What to produce — Rescale the rows from the line with "You are a computer-use agent. The height" up to and including the line with "click(19, 340)". Repeat each of those lines with the requests kept as they are, multiplying every click coordinate in the answers by 1.85 and rounding to whole numbers, halves up.

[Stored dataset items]
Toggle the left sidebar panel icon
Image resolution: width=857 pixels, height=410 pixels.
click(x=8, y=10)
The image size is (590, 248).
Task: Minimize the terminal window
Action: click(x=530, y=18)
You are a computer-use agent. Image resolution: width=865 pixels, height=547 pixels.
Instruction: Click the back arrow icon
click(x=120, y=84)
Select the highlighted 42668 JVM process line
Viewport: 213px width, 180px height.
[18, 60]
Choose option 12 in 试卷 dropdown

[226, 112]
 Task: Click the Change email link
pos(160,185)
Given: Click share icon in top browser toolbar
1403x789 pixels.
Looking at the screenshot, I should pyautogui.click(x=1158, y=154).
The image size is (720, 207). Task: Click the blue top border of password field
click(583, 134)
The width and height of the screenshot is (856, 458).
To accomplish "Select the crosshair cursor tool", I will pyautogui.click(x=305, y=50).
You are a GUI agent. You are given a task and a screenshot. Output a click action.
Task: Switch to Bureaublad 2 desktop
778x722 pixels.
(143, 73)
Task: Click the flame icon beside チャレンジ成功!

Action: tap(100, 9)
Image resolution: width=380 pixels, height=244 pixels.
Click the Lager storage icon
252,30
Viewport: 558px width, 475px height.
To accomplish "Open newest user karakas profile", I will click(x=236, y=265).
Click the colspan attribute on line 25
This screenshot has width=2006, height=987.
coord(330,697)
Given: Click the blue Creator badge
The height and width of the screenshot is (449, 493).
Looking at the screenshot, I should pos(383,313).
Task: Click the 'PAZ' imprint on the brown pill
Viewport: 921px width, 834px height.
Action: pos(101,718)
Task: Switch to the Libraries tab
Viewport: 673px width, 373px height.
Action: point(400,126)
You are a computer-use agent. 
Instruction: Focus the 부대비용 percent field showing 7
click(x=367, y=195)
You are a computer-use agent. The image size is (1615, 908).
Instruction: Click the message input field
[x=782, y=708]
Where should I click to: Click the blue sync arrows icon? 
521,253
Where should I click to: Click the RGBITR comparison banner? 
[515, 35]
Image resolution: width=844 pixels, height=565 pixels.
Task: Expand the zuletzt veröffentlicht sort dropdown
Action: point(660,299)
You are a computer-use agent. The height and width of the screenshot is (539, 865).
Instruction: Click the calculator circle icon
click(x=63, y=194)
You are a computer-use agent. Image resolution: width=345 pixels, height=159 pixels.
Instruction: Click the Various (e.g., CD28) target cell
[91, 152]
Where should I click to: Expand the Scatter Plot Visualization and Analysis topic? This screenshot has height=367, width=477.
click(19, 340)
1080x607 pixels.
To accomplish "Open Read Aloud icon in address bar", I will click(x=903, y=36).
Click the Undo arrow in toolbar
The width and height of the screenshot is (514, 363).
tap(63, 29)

Reply —
You are a computer-use agent. The height and width of the screenshot is (539, 865).
Instruction: Click the calculator circle icon
click(x=117, y=359)
You are a computer-use agent. Image resolution: width=345 pixels, height=159 pixels.
Instruction: Click the Various (e.g., CD28) target cell
[168, 281]
Where should I click to: Expand the Scatter Plot Visualization and Analysis topic? This screenshot has height=367, width=477.
click(35, 629)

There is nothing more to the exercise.